第4話

   

 いくつかのお店に入って、2時間ほど過ごしたあと

「すっかり暗くなっちゃったね。でも、まだ最終の電車には間に合うし、ちゃんと家まで帰れるわ」

「だといいけどな……」

「帰れるに決まってるでしょ。正志まさし、何言ってるの?」

 そんな言葉を交わしながら、俺たちは秋葉原の駅へと急いでいた。


 秋葉原は活気のある街らしく、遅い時間になっても通行人の数は多い。ちょうど前方から大きな紙袋を抱えた男が歩いてきて、俺たち二人とぶつかりそうになる。

「ほら、正志まさし。こっちに寄って」

 香織かおりがグイッと、俺を横に引っ張った。その甲斐もあって、あくまでも「ぶつかりそう」というだけで、ぶつからずに済んだのだが……。

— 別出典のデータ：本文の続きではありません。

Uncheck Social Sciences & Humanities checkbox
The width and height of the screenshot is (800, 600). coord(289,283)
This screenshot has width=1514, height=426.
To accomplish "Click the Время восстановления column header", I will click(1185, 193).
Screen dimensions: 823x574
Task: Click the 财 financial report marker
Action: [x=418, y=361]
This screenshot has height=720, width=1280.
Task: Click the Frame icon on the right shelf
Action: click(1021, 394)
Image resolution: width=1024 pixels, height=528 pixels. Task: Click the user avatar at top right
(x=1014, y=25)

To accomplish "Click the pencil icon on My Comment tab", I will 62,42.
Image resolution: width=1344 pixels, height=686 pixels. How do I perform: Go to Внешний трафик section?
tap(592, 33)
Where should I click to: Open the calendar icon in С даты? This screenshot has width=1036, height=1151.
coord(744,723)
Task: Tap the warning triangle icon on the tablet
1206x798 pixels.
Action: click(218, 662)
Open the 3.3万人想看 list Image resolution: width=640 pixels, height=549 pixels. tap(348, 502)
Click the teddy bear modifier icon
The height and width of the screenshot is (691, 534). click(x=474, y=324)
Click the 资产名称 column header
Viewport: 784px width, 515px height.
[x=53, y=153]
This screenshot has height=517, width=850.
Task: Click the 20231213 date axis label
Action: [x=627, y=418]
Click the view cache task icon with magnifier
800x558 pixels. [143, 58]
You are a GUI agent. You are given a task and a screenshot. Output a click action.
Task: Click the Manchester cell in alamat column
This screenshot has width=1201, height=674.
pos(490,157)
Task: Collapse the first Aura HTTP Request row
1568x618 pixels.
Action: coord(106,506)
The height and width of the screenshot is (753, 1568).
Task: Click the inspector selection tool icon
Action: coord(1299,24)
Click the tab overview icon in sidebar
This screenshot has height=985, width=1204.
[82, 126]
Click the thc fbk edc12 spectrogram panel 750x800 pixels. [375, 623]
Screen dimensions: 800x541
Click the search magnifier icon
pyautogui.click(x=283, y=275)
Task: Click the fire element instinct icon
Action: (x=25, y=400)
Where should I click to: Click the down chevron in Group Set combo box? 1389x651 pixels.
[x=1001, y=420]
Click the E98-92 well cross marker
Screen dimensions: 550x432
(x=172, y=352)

 すれ違いざま、俺は腹部に焼けつくような痛みを感じて、その場に倒れ込んでしまう。

正志まさし!」

 香織かおりが悲鳴を上げる中。

 痛む箇所に右手を当てて、そちらに視線を向けると、俺の手は真っ赤に濡れていた。左手も重ねて両手で押さえようとしても手が足りず、血がドクドクと吹き出してくる。

 ああ、通り魔に刺されたのだ。

 そう悟ると同時に視界が暗転し、俺は意識を失って……。


「……起きてよ、正志まさし! こんなとこで寝ないでよ!」

 香織かおりに揺すられて、俺の意識が戻った時。

 もはや体に傷はなく、武蔵野ミュージアム近くのベンチに座っていた。

 時計を確認するまでもなく、周囲は明るい。まだお昼前だった。